Advances in Artificial Intelligence: From Theory to Practice

Salem Benferhat 2017-06-10
Advances in Artificial Intelligence: From Theory to Practice

Author: Salem Benferhat

Publisher: Springer

Published: 2017-06-10

Total Pages: 470

ISBN-13: 3319600451

DOWNLOAD EBOOK

The two-volume set LNCS 10350 and 10351 constitutes the thoroughly refereed proceedings of the 30th International Conference on Industrial, Engineering and Other Applications of Applied Intelligent Systems, IEA/AIE 2017, held in Arras, France, in June 2017. The 70 revised full papers presented together with 45 short papers and 3 invited talks were carefully reviewed and selected from 180 submissions. They are organized in topical sections: constraints, planning, and optimization; data mining and machine learning; sensors, signal processing, and data fusion; recommender systems; decision support systems; knowledge representation and reasoning; navigation, control, and autonome agents; sentiment analysis and social media; games, computer vision; and animation; uncertainty management; graphical models: from theory to applications; anomaly detection; agronomy and artificial intelligence; applications of argumentation; intelligent systems in healthcare and mhealth for health outcomes; and innovative applications of textual analysis based on AI.

Technology & Engineering

Artificial Intelligence for Sustainable Development: Theory, Practice and Future Applications

Aboul Ella Hassanien 2020-08-31
Artificial Intelligence for Sustainable Development: Theory, Practice and Future Applications

Author: Aboul Ella Hassanien

Publisher: Springer Nature

Published: 2020-08-31

Total Pages: 310

ISBN-13: 3030519201

DOWNLOAD EBOOK

This book highlights the latest advances in the field of artificial intelligence and related technologies, with a special focus on sustainable development and environmentally friendly artificial intelligence applications. Discussing theory, applications and research, it covers all aspects of artificial intelligence in the context of sustainable development.

Computers

Edge Intelligence

Javid Taheri 2023-05-14
Edge Intelligence

Author: Javid Taheri

Publisher: Springer

Published: 2023-05-14

Total Pages: 0

ISBN-13: 9783031221545

DOWNLOAD EBOOK

This graduate-level textbook is ideally suited for lecturing the most relevant topics of Edge Computing and its ties to Artificial Intelligence (AI) and Machine Learning (ML) approaches.
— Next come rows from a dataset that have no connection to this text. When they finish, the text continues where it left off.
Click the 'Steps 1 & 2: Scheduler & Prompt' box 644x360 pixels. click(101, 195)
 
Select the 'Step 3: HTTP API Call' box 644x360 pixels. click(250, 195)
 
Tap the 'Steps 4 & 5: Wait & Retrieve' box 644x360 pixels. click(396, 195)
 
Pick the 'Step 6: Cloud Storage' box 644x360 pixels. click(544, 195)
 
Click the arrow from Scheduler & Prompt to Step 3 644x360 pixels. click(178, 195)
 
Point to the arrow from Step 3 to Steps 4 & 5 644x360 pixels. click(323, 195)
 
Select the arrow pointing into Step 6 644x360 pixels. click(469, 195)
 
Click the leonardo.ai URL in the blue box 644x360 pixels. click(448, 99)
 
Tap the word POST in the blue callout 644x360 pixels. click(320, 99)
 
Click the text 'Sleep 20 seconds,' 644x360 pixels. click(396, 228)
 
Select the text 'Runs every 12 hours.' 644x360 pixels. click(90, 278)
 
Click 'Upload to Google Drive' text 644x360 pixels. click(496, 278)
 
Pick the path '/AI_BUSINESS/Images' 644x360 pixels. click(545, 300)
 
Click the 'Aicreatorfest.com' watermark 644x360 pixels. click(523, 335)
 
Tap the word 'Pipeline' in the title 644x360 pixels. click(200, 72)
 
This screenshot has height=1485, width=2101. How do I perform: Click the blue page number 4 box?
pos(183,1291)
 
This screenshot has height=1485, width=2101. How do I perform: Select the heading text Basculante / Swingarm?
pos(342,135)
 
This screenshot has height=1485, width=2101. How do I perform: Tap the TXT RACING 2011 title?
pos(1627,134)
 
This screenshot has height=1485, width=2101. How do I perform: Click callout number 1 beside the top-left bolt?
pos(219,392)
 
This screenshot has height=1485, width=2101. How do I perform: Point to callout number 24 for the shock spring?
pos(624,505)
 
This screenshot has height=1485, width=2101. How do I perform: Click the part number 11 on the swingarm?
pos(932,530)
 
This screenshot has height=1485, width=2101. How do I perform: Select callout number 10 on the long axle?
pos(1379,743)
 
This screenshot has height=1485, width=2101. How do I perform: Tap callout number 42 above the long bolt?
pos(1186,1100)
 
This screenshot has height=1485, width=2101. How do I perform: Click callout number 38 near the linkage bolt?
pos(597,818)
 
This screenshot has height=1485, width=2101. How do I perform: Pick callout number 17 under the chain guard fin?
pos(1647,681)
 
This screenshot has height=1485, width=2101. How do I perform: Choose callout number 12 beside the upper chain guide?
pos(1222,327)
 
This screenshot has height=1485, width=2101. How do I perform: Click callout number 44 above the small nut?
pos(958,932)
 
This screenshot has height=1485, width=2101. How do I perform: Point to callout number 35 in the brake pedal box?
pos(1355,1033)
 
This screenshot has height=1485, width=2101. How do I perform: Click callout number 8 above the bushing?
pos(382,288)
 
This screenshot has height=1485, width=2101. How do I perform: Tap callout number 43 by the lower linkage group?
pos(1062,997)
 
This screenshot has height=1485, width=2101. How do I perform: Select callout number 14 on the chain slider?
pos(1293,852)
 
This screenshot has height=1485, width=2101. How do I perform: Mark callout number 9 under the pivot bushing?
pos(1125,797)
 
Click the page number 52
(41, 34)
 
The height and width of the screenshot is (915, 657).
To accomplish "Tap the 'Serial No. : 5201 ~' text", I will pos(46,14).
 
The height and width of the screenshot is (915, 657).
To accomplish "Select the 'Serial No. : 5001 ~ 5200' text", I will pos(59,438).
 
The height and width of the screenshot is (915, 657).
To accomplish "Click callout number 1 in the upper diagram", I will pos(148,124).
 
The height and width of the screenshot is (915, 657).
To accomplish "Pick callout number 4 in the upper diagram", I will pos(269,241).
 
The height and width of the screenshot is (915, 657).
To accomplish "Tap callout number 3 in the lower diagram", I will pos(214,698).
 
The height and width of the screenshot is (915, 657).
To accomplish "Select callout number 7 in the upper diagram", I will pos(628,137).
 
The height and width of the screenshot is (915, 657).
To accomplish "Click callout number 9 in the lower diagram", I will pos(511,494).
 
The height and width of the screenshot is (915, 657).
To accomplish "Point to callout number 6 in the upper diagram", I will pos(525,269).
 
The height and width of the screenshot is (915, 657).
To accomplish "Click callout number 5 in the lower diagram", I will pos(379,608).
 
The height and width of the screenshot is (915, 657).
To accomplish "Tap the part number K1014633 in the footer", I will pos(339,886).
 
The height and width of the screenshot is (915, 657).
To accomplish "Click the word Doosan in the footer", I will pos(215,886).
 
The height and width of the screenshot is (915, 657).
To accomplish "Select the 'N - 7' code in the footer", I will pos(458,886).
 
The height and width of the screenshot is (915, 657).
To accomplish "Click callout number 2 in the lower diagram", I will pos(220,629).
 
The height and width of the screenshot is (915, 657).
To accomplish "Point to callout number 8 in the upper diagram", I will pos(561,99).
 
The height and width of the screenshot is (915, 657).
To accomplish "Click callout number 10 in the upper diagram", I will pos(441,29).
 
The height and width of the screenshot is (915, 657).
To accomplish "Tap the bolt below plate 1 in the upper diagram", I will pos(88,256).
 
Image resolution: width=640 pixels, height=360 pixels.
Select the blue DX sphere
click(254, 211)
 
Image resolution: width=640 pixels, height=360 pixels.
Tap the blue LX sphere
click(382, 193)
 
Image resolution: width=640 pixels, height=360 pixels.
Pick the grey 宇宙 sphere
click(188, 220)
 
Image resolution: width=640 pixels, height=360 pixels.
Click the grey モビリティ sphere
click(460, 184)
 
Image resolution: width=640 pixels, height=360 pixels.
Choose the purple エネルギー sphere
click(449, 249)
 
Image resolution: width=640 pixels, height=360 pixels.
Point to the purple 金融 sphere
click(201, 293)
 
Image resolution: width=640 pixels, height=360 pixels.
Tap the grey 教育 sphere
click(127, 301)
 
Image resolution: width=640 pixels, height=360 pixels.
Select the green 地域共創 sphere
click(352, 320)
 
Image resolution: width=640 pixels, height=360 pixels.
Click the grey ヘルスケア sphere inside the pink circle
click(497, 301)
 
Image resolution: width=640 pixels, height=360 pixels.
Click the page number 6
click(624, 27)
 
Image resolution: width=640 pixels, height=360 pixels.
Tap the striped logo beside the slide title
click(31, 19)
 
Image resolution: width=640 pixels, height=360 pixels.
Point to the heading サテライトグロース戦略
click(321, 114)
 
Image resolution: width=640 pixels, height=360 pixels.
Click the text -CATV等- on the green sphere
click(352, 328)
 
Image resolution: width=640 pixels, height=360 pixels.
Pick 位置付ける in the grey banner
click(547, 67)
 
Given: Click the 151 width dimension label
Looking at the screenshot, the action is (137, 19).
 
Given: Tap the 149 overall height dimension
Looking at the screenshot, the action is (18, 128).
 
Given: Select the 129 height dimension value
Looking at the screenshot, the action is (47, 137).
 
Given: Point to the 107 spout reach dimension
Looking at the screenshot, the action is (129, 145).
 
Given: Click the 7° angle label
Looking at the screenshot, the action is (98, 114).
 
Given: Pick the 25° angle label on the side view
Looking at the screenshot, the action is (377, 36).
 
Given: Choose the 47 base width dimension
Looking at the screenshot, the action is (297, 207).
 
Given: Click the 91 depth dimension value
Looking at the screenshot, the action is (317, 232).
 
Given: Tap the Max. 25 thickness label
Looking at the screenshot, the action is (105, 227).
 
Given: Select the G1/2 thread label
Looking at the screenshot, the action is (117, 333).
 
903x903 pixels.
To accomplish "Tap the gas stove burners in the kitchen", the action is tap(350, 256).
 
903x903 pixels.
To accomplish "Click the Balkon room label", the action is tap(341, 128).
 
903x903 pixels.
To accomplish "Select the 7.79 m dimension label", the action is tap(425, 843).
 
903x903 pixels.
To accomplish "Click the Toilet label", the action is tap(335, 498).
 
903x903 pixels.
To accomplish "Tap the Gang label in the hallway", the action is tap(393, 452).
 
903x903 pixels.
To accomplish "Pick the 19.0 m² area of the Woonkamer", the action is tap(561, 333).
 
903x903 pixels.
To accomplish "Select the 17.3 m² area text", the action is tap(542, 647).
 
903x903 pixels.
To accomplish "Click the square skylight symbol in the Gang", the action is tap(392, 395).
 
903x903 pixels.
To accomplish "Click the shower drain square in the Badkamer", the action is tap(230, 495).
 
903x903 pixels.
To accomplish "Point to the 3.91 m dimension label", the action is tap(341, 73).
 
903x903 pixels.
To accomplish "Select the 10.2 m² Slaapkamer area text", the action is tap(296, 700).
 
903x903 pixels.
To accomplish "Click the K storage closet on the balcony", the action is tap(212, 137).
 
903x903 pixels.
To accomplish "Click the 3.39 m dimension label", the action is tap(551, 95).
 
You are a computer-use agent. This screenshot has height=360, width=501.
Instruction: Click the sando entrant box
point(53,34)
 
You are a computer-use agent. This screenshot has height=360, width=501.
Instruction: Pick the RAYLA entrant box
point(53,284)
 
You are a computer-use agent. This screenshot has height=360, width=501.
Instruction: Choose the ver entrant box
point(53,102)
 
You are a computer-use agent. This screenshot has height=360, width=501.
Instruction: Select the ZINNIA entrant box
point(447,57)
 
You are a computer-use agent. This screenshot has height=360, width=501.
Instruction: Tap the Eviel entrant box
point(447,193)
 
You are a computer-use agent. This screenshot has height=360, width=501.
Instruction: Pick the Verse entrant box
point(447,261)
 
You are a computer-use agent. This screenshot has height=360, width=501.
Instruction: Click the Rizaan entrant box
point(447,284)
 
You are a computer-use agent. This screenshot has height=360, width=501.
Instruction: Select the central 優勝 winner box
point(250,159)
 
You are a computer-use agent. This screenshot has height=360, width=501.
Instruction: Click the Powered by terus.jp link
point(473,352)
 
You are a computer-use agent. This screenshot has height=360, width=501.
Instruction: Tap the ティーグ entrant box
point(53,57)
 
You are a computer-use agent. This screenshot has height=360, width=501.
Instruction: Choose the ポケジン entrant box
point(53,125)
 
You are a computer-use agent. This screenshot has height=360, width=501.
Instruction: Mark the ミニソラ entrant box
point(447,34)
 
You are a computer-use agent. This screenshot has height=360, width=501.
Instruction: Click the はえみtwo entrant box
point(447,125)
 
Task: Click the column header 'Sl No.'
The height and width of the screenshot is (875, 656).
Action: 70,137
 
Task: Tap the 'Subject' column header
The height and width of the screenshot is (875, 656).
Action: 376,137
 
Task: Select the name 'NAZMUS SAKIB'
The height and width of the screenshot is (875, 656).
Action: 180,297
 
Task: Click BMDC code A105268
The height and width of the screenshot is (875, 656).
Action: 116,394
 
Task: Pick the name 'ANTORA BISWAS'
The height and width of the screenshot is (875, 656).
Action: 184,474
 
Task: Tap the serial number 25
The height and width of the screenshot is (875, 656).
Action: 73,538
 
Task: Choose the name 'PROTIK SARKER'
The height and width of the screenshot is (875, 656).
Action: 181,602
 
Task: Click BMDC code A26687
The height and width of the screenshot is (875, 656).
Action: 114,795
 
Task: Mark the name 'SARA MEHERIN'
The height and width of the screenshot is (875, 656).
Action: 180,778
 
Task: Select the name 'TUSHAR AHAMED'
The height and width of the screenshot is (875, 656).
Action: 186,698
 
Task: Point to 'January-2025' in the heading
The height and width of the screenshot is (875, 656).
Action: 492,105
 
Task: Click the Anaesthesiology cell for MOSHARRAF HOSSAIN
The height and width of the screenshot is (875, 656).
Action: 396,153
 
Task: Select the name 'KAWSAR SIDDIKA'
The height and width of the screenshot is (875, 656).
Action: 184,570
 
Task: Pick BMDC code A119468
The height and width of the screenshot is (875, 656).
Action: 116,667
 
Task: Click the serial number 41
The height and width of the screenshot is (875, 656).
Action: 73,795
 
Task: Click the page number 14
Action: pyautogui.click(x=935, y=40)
It starts from basics and gradually advances, step-by-step, to ways AI/ML concepts can help or benefit from Edge Computing platforms. The book is structured into seven chapters; each comes with its own dedicated set of teaching materials (practical skills, demonstration videos, questions, lab assignments, etc.). Chapter 1 opens the book and comprehensively introduces the concept of distributed computing continuum systems that led to the creation of Edge Computing. Chapter 2 motivates the use of container technologies and how they are used to implement programmable edge computing platforms. Chapter 3 introduces ways to employ AI/ML approaches to optimize service lifecycles at the edge. Chapter 4 goes deeper in the use of AI/ML and introduces ways to optimize spreading computational tasks along edge computing platforms. Chapter 5 introduces AI/ML pipelines to efficiently process generated data on the edge. Chapter 6 introduces ways to implement AI/ML systems on the edge and ways to deal with their training and inferencing procedures considering the limited resources available at the edge-nodes. Chapter 7 motivates the creation of a new orchestrator independent object model to descriptive objects (nodes, applications, etc.) and requirements (SLAs) for underlying edge platforms. To provide hands-on experience to students and step-by-step improve their technical capabilities, seven sets of Tutorials-and-Labs (TaLs) are also designed. Codes and Instructions for each TaL is provided on the book website, and accompanied by videos to facilitate their learning process.